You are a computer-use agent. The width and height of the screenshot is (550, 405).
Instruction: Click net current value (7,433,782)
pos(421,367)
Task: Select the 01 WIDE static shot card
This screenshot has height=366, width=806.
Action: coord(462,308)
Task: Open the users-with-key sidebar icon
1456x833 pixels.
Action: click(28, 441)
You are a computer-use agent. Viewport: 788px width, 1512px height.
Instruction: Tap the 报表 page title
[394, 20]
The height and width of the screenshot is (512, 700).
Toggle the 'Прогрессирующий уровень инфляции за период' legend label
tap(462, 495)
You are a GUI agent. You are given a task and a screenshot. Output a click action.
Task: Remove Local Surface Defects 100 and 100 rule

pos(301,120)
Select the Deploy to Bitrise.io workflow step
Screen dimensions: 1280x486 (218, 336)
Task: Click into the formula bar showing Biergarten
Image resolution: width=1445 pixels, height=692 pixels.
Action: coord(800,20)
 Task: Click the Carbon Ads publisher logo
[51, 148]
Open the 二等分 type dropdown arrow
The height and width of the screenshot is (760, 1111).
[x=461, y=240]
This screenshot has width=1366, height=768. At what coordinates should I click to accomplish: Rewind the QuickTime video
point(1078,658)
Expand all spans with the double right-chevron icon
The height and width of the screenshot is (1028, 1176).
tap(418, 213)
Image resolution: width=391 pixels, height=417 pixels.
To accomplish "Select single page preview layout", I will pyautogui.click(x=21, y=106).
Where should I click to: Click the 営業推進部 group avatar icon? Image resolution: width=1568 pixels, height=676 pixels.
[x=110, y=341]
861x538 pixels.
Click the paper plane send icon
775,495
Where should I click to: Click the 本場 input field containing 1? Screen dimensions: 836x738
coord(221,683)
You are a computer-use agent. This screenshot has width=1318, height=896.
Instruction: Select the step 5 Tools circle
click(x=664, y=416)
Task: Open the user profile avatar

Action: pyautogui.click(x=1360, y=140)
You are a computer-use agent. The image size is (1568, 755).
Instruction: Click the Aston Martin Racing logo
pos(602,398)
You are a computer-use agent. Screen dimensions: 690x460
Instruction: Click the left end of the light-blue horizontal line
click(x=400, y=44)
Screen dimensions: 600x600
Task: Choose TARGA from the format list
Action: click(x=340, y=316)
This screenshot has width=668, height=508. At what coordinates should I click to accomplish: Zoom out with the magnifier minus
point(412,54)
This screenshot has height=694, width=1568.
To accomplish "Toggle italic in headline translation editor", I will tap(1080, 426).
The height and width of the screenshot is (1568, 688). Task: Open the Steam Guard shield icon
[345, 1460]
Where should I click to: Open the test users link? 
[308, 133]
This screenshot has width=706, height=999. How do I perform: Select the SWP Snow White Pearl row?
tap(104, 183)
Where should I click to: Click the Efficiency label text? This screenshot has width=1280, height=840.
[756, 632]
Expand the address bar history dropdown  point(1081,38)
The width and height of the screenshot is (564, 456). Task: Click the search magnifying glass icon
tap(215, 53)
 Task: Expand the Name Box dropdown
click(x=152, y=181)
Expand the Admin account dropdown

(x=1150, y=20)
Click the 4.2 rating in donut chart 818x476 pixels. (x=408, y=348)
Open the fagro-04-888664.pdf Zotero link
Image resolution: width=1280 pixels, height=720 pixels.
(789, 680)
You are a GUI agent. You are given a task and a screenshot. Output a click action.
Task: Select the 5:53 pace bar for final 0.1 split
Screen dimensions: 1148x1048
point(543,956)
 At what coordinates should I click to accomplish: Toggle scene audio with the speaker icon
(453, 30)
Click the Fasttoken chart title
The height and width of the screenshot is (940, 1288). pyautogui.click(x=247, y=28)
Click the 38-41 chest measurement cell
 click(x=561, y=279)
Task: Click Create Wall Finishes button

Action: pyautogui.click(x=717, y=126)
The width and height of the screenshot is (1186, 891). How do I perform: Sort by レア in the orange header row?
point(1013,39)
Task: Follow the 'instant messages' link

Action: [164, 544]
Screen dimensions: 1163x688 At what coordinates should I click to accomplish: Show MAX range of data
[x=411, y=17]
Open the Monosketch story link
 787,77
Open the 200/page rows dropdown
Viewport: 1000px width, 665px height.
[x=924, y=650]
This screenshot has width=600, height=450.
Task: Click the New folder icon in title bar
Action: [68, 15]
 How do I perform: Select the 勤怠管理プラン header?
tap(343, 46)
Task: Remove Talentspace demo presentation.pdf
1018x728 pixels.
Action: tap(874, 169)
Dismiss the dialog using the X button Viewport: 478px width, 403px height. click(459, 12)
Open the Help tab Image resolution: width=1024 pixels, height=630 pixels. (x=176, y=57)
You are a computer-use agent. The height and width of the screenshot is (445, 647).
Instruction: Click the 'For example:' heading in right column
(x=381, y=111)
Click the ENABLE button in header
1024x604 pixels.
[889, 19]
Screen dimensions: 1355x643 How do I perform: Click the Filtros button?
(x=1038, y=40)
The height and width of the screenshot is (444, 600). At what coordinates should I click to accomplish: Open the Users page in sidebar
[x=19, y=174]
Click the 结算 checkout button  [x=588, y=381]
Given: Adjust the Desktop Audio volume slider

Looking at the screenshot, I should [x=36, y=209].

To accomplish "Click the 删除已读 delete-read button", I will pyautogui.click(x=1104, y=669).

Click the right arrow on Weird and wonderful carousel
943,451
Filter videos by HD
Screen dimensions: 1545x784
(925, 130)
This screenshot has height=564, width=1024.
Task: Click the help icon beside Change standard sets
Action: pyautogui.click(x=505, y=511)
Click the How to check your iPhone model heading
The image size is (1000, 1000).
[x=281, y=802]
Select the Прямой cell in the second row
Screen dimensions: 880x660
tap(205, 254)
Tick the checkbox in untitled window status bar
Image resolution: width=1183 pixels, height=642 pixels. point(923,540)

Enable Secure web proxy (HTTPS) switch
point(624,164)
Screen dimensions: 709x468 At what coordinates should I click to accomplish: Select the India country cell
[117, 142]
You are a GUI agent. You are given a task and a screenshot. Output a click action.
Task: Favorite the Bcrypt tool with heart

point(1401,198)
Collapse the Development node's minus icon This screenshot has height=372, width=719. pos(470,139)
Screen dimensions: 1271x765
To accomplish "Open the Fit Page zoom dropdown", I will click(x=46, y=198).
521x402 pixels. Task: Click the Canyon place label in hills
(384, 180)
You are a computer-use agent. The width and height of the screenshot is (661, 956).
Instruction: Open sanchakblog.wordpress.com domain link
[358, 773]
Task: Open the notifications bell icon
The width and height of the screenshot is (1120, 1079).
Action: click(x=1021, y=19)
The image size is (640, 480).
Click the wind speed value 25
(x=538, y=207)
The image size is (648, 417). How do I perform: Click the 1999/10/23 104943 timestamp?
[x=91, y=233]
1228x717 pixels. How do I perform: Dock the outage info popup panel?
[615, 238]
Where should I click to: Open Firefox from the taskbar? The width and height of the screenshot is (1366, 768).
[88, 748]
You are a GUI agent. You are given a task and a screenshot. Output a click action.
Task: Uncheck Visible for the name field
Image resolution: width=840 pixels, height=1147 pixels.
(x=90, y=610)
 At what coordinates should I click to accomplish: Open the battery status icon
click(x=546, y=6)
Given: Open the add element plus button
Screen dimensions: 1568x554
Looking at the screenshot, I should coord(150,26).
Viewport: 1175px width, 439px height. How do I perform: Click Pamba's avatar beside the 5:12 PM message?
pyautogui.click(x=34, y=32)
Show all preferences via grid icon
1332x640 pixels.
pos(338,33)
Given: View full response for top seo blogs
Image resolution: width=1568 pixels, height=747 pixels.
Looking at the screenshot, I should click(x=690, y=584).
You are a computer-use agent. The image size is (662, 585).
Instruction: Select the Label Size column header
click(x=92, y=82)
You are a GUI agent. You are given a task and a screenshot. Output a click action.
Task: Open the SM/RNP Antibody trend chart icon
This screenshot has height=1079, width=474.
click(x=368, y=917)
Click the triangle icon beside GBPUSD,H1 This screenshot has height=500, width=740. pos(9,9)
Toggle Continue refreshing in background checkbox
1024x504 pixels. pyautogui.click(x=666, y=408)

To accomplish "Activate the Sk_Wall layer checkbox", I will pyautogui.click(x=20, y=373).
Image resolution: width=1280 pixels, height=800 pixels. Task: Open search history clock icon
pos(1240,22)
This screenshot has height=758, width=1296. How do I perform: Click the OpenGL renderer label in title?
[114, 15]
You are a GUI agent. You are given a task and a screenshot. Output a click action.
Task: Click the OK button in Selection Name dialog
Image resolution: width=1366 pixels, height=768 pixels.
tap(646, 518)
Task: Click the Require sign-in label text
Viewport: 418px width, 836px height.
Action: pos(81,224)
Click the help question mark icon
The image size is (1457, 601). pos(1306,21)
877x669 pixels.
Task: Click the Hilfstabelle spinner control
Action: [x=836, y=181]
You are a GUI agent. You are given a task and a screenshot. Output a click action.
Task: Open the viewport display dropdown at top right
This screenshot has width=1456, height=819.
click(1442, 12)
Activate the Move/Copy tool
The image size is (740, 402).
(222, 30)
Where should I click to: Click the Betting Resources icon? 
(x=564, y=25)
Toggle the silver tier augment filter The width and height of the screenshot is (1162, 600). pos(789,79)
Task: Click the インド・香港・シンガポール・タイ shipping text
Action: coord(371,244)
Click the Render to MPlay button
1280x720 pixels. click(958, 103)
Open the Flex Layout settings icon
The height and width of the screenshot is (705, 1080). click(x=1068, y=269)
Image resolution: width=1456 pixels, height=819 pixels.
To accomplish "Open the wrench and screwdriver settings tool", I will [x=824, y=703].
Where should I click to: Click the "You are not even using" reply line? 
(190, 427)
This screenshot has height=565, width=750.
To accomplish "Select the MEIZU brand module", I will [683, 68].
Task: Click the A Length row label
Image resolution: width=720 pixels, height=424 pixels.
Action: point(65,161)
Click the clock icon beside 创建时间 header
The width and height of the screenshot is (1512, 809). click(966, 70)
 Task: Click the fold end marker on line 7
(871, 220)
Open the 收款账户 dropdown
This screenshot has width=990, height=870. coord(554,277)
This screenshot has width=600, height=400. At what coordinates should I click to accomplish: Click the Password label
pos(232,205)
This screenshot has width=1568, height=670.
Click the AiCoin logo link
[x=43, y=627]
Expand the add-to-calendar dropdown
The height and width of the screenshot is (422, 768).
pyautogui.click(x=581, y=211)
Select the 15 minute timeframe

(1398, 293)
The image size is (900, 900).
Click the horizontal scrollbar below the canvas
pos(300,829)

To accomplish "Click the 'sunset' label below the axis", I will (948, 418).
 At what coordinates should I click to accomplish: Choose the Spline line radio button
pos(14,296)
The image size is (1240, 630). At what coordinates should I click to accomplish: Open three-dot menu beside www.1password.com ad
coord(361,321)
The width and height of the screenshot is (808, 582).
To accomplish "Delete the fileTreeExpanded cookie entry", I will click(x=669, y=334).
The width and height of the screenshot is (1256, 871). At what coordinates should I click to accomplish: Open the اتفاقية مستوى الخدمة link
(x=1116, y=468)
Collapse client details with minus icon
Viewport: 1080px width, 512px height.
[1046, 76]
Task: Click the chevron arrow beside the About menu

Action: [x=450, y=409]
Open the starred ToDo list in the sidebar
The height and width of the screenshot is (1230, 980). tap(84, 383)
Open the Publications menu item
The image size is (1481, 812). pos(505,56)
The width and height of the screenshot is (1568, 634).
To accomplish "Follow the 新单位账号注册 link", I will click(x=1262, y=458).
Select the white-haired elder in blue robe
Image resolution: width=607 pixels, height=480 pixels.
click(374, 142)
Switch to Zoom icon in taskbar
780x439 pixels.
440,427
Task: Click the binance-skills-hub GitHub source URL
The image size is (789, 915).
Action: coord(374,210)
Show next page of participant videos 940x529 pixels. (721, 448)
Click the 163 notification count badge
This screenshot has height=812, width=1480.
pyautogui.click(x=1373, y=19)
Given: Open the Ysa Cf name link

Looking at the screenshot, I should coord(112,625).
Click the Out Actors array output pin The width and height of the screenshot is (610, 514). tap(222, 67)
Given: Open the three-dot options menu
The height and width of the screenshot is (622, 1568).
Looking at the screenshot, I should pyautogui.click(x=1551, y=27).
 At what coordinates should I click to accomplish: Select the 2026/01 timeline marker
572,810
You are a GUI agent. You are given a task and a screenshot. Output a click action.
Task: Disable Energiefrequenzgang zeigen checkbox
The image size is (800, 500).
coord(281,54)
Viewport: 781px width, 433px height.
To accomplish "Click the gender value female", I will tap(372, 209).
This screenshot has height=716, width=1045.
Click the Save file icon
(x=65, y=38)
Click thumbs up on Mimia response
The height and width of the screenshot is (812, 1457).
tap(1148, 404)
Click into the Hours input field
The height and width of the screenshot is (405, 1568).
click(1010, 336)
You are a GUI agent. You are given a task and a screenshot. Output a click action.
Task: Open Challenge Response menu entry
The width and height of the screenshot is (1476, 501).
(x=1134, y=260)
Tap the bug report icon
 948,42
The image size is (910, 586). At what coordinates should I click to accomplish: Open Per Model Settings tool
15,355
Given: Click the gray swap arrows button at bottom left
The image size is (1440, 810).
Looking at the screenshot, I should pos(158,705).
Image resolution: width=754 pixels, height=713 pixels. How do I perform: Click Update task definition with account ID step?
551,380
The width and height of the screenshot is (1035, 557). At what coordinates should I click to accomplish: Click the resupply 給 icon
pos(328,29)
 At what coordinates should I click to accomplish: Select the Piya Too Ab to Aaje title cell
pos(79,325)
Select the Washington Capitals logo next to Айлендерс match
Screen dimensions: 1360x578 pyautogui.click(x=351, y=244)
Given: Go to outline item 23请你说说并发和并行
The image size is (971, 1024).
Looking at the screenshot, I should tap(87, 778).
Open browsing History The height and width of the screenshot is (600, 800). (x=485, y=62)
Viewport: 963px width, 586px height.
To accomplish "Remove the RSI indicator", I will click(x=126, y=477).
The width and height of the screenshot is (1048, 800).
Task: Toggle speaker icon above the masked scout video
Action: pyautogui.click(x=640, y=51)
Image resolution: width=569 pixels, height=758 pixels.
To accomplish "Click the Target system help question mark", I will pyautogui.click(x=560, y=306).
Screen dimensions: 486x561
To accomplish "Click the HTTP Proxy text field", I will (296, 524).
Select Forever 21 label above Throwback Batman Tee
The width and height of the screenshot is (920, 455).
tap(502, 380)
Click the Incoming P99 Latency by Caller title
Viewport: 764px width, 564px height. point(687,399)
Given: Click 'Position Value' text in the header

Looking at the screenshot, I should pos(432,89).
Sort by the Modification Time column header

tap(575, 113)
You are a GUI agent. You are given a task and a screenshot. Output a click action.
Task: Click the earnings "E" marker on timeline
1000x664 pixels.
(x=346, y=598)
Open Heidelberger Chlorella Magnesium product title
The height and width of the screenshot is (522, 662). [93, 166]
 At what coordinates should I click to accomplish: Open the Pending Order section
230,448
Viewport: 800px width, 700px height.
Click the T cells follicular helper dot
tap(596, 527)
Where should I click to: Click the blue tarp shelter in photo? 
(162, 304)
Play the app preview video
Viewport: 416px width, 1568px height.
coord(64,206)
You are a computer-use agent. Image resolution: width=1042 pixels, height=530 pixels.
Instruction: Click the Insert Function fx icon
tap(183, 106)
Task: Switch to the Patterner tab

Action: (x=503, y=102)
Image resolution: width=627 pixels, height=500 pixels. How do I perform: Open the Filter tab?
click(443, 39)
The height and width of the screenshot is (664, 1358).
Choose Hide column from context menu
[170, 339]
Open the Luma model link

*****

» **ABOUT THIS TASK**
From the material given, work out how many lines hold the string "entry"; state that number and nothing further.

» **RESULT OF THIS TASK**
2